Our Halloween Scare: Unplugging the (Insulin) Pump

I'm probably going to regret writing this post, but if it helps someone else out there not feel alone or wrong by making a similar decision, it's worth all the comments I will get about how I'm doing it backwards.

WARNING: This post may not make any sense to you unless you are familiar with insulin pumps. Sorry about that!

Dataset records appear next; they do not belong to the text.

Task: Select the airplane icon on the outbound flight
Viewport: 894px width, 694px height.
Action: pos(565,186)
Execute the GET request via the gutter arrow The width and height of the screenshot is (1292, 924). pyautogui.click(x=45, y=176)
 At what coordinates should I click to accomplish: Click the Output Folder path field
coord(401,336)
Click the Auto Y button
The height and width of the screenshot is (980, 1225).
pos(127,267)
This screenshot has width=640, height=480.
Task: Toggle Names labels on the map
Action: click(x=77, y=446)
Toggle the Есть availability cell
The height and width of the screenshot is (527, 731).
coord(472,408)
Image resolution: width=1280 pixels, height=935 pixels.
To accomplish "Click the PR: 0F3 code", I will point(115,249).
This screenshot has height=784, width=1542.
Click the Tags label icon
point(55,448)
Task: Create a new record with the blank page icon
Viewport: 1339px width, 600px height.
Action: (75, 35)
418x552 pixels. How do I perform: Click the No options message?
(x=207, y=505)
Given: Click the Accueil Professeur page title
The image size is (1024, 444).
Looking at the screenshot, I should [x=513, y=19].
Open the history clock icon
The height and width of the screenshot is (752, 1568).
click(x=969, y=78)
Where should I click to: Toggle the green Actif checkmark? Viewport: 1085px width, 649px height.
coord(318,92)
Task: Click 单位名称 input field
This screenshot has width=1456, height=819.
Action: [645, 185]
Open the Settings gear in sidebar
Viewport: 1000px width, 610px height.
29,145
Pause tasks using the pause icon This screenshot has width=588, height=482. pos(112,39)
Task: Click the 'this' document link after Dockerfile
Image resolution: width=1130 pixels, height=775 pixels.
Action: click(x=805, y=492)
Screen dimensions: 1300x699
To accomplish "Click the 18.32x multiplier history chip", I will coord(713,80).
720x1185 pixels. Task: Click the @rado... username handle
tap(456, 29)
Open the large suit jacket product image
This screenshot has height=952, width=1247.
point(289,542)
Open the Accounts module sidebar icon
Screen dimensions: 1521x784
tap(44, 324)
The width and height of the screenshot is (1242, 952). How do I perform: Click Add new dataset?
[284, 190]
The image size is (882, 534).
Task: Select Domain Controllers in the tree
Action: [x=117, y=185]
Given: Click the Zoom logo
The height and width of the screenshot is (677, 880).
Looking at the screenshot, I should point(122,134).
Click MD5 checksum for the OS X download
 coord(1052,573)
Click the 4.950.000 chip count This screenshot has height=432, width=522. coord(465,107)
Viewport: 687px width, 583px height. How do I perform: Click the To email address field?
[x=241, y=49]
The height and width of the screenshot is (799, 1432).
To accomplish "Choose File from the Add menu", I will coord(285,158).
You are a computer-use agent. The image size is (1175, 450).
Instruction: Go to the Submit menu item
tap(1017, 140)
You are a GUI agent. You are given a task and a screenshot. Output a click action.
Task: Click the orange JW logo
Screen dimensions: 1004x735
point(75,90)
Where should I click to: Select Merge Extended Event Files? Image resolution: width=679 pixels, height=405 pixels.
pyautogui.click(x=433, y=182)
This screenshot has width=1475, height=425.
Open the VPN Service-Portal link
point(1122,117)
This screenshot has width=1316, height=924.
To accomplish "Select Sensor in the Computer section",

The situation is this: our immediate family has four type 1 diabetics, all controlling our blood sugar with insulin pumps (Minimed, so that I get no questions from people who want to suggest a different brand). Over the last few months, our twelve-year-old son has been having difficulty with infusion sets working. When he was first diagnosed, he still had a bit of the baby chub, but as he's grown over the last few years, he's thinned out quite a bit and gotten serious about working out. He lifts weights, plays soccer, wrestles, does sit-ups and push-ups--your typical, all-around active kid. And now he's got literally no subcutaneous fat to insert the cannula into. We switched to a shorter cannula, even tried the sideways ones (which leave worse scarring and seem to be less versatile in where you can place them). He just has no place to put them.

In the past week alone, our son has had two different days when his blood sugar has risen quickly to over 500 because a brand-new infusion set got bent when inserted. In both instances, we went through at least three infusion sets trying to get one into his skin without the cannula turning into an accordion.

So today, on probably the worst day of the year to do so (remember, this is a kid on Halloween), we are switching him from the pump to Lantus and insulin pens. Can I tell you what a difficult decision this has been to make? As a mother, of course I hate to see him in pain. But which is worse? The pain of repeated failed insertions and then vomiting and missing school and feeling terrible because his blood sugar is too high, or taking multiple shots every day? Luckily, he has decided it is something he wants to try, so at least we're not forcing him to do something he doesn't want to.

Not only that, but we've bought into the idea that insulin pumps are better for his A1-c.Maybe this will help his A1-c (which was a little high thanks to the infusion issues). Maybe it won't.  Maybe this is a temporary change. Maybe it isn't. One thing I do know--it will be easier for wrestling. At least I won't have to worry that his infusion set will be pulled out during a match (not that it factored into our decision).

Anyway, is there anyone else out there who has had to switch from an insulin pump back to shots because of low body fat (boy, I wish I personally had this issue!!)? What are your thoughts?